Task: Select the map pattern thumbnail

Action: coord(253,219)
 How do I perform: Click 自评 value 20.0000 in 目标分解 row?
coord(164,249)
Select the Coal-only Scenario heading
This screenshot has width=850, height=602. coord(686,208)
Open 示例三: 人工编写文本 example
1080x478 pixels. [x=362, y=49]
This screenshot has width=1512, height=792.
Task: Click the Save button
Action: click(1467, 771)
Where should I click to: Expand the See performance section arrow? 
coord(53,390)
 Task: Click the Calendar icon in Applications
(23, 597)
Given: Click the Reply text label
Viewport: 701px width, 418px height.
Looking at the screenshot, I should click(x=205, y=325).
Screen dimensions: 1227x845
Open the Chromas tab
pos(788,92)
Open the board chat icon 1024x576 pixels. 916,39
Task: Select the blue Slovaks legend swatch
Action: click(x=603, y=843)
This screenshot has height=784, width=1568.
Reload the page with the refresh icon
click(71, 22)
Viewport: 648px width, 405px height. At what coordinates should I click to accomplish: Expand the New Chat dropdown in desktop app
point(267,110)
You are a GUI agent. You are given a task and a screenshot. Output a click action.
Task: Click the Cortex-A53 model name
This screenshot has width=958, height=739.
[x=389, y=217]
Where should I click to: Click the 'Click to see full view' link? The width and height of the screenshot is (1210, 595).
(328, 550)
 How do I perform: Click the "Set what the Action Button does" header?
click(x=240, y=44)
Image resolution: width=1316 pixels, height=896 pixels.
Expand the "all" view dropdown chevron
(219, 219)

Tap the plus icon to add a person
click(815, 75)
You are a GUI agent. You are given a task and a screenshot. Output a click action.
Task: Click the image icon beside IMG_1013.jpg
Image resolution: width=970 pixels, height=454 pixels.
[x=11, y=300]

Work instruction:
Would you output all the records above exactly as written?

Result for this task:
Task: Select the map pattern thumbnail

Action: coord(253,219)
 How do I perform: Click 自评 value 20.0000 in 目标分解 row?
coord(164,249)
Select the Coal-only Scenario heading
This screenshot has width=850, height=602. coord(686,208)
Open 示例三: 人工编写文本 example
1080x478 pixels. [x=362, y=49]
This screenshot has width=1512, height=792.
Task: Click the Save button
Action: click(1467, 771)
Where should I click to: Expand the See performance section arrow? 
coord(53,390)
 Task: Click the Calendar icon in Applications
(23, 597)
Given: Click the Reply text label
Viewport: 701px width, 418px height.
Looking at the screenshot, I should click(x=205, y=325).
Screen dimensions: 1227x845
Open the Chromas tab
pos(788,92)
Open the board chat icon 1024x576 pixels. 916,39
Task: Select the blue Slovaks legend swatch
Action: click(x=603, y=843)
This screenshot has height=784, width=1568.
Reload the page with the refresh icon
click(71, 22)
Viewport: 648px width, 405px height. At what coordinates should I click to accomplish: Expand the New Chat dropdown in desktop app
point(267,110)
You are a GUI agent. You are given a task and a screenshot. Output a click action.
Task: Click the Cortex-A53 model name
This screenshot has width=958, height=739.
[x=389, y=217]
Where should I click to: Click the 'Click to see full view' link? The width and height of the screenshot is (1210, 595).
(328, 550)
 How do I perform: Click the "Set what the Action Button does" header?
click(x=240, y=44)
Image resolution: width=1316 pixels, height=896 pixels.
Expand the "all" view dropdown chevron
(219, 219)

Tap the plus icon to add a person
click(815, 75)
You are a GUI agent. You are given a task and a screenshot. Output a click action.
Task: Click the image icon beside IMG_1013.jpg
Image resolution: width=970 pixels, height=454 pixels.
[x=11, y=300]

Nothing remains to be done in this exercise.